══ Sección del documento

Esta cuestión básica tiene en mi opinión una respuesta clara: el prolongado ejercicio de intervención pública llevado a cabo en el tiempo a través del modelo estatal de welfare state ha configurado un sólido proceso de aprendizaje social consistente en reflejar o intentar transmitir a la esfera pública un elevado número de intereses y demandas que pertenecen indudablemente a la esfera o ámbito de lo privado.
Es decir, el enorme desarrollo del Estado intervencionista ha terminado por convertir aspectos privados en elementos de atención pública, hasta tal punto que dicha confusión terminológica y conceptual prácticamente se ha institucionalizado. Tanto se ha ampliado el ámbito de intervención pública y tanto ha aumentado la esfera de actuación y funciones del Estado que, de forma artificial, se ha originado la sensación de que un creciente número de intereses y demandas particulares precisan de atención pública y, por tanto, deben ser emitidas hacia dicho ámbito con el objetivo de ser representadas.

════

Según el fragmento sobre el Estado de bienestar, ¿en qué ha terminado por convertir aspectos privados el enorme desarrollo del Estado intervencionista?

══ Datos del ejercicio

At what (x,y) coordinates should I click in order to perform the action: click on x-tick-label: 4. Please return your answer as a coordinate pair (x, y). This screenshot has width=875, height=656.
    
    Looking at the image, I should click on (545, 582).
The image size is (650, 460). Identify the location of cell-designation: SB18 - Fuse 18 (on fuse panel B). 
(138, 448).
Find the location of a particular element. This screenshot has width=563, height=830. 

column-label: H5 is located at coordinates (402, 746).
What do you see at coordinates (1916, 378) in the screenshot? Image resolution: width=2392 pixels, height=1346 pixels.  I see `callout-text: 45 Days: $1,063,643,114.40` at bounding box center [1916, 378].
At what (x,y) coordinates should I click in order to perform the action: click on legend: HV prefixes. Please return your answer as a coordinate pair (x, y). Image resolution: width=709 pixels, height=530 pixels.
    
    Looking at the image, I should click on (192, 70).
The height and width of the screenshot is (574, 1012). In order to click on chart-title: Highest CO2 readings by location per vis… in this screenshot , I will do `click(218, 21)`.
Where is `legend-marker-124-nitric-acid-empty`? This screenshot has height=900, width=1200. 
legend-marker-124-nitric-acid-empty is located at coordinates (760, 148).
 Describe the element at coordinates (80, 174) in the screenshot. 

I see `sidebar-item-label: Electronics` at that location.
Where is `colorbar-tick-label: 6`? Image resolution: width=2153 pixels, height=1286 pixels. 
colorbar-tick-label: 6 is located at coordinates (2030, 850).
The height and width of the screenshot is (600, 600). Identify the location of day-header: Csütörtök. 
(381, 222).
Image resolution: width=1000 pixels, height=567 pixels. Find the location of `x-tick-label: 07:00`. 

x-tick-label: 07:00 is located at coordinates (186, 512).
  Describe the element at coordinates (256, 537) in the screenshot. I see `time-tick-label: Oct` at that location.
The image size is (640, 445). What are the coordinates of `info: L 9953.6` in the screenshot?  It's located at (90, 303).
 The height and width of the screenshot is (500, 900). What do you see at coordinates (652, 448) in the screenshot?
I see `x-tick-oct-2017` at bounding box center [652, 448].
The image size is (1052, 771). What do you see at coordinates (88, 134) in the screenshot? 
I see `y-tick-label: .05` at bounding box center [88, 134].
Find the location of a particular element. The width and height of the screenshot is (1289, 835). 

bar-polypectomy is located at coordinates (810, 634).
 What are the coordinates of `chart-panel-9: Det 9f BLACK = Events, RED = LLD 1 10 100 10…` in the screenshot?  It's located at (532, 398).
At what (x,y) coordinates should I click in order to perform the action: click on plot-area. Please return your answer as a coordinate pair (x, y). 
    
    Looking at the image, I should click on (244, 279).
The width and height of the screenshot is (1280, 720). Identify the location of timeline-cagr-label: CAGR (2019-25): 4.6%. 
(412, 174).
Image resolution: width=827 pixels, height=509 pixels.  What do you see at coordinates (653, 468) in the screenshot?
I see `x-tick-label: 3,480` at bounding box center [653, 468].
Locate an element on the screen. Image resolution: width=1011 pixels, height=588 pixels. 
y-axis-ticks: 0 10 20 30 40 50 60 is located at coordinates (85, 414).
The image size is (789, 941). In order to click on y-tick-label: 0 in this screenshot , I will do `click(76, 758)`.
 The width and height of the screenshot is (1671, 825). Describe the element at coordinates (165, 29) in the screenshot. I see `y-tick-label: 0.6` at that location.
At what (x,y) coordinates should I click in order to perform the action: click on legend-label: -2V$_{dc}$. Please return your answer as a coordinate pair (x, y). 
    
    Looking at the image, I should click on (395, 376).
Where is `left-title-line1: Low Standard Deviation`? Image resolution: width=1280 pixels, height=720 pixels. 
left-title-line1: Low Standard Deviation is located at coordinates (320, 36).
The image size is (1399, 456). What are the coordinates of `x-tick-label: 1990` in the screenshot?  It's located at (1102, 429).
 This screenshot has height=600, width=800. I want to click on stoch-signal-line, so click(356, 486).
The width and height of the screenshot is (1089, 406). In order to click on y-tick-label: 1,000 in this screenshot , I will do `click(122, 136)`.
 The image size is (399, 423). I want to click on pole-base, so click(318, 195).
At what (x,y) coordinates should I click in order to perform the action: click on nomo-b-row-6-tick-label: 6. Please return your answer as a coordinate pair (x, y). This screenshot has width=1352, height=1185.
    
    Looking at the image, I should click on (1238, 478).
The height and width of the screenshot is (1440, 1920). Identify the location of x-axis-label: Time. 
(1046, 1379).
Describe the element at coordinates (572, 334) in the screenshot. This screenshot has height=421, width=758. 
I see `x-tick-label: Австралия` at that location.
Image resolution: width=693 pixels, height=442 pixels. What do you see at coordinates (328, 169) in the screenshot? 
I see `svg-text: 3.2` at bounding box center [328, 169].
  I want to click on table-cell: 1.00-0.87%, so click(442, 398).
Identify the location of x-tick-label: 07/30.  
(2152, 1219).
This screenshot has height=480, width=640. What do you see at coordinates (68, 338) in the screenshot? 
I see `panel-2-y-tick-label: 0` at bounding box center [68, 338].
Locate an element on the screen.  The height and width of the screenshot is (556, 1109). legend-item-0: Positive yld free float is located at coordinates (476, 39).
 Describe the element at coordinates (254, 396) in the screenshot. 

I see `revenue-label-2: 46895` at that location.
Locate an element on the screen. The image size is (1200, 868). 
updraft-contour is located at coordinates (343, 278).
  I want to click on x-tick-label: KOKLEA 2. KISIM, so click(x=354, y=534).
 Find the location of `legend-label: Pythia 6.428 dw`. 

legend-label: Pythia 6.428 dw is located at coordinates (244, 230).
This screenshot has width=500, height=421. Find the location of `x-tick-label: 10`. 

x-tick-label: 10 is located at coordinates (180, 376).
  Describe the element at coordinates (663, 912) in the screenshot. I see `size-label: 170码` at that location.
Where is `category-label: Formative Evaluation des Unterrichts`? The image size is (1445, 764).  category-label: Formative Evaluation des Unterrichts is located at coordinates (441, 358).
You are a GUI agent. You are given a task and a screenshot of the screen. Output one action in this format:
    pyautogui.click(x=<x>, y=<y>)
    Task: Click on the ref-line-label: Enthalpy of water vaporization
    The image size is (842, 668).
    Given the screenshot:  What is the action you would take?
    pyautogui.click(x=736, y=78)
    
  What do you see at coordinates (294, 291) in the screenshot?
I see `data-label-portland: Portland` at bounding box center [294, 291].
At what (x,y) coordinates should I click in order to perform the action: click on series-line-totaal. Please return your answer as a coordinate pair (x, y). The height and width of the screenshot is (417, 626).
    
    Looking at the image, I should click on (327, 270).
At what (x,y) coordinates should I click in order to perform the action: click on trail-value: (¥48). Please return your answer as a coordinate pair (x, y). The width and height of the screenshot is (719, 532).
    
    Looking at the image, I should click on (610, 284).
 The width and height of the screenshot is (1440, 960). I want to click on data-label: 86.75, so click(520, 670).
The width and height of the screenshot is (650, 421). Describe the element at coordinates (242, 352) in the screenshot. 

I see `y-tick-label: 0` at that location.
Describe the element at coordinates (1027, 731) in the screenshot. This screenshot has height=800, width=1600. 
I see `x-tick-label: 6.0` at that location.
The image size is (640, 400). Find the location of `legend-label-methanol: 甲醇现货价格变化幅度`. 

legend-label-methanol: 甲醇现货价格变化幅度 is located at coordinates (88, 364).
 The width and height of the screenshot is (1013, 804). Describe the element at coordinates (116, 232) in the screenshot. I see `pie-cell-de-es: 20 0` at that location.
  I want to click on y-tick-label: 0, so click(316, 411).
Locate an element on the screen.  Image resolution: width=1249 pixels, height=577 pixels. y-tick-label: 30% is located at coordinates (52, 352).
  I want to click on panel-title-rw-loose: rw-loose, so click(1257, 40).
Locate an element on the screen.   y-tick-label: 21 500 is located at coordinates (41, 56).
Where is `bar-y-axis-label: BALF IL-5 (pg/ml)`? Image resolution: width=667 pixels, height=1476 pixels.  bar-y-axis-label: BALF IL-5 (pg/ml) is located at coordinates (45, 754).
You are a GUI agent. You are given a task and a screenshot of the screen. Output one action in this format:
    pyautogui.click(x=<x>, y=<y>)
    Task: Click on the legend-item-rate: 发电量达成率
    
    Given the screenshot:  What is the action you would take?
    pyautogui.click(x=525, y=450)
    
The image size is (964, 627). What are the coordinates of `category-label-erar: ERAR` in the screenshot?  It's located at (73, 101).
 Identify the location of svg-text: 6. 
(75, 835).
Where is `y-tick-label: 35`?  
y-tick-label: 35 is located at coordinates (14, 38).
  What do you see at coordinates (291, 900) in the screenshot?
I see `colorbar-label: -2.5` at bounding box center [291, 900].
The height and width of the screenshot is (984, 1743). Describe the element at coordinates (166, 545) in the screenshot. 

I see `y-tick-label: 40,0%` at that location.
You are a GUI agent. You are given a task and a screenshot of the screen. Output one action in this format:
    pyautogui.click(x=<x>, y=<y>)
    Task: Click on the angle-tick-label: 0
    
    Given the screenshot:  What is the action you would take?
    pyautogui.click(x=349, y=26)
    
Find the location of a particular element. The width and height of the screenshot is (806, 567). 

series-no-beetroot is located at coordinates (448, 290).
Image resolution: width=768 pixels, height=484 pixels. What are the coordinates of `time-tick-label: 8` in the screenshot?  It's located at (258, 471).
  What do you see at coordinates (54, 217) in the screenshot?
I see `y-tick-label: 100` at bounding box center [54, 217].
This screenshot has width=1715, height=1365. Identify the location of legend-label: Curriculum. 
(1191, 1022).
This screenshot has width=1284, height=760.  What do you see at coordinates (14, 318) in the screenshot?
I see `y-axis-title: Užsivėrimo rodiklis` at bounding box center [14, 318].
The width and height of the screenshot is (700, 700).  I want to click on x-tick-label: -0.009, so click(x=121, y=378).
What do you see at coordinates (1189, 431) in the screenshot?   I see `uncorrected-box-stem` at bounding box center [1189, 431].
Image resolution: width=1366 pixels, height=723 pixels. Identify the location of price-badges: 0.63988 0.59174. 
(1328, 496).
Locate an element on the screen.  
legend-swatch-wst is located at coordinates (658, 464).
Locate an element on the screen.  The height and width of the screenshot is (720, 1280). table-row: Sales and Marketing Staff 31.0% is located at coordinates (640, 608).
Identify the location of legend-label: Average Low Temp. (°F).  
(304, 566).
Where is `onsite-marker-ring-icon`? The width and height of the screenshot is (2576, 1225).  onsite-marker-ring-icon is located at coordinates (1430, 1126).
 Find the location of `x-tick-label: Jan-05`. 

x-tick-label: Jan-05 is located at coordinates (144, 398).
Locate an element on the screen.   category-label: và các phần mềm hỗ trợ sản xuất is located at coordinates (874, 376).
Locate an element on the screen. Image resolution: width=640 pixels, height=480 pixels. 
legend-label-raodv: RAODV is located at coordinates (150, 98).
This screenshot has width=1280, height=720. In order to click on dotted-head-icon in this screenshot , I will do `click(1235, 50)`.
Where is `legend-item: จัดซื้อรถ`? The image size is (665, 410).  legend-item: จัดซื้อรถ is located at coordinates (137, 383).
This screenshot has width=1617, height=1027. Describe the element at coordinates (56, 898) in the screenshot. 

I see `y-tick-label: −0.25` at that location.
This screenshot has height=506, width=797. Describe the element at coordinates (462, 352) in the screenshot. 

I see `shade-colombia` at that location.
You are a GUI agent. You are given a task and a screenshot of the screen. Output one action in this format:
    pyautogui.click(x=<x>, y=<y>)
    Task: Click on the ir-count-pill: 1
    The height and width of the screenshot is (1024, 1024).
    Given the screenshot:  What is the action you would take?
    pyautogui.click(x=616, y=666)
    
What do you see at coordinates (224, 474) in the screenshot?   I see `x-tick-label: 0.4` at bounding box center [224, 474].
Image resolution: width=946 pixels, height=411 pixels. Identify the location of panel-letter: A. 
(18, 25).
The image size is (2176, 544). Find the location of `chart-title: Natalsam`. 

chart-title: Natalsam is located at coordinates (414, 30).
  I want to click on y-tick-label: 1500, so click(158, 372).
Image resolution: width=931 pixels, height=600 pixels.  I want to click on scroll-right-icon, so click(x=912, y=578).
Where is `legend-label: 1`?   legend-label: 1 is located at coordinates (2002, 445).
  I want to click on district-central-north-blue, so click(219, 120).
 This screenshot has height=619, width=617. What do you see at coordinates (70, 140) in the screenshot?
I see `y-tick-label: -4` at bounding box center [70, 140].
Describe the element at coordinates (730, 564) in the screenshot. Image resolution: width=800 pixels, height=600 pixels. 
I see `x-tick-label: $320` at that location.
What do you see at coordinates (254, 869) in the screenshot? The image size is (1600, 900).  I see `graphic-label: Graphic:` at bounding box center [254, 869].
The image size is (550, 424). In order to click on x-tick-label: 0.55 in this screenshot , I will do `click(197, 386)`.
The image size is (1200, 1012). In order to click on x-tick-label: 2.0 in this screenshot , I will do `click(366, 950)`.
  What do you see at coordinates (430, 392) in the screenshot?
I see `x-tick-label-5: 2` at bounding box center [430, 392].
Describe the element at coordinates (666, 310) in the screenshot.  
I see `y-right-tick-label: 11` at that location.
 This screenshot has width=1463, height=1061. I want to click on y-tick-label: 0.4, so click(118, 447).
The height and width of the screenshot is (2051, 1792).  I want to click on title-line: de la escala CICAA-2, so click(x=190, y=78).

════

§ La respuesta
En elementos de atención pública.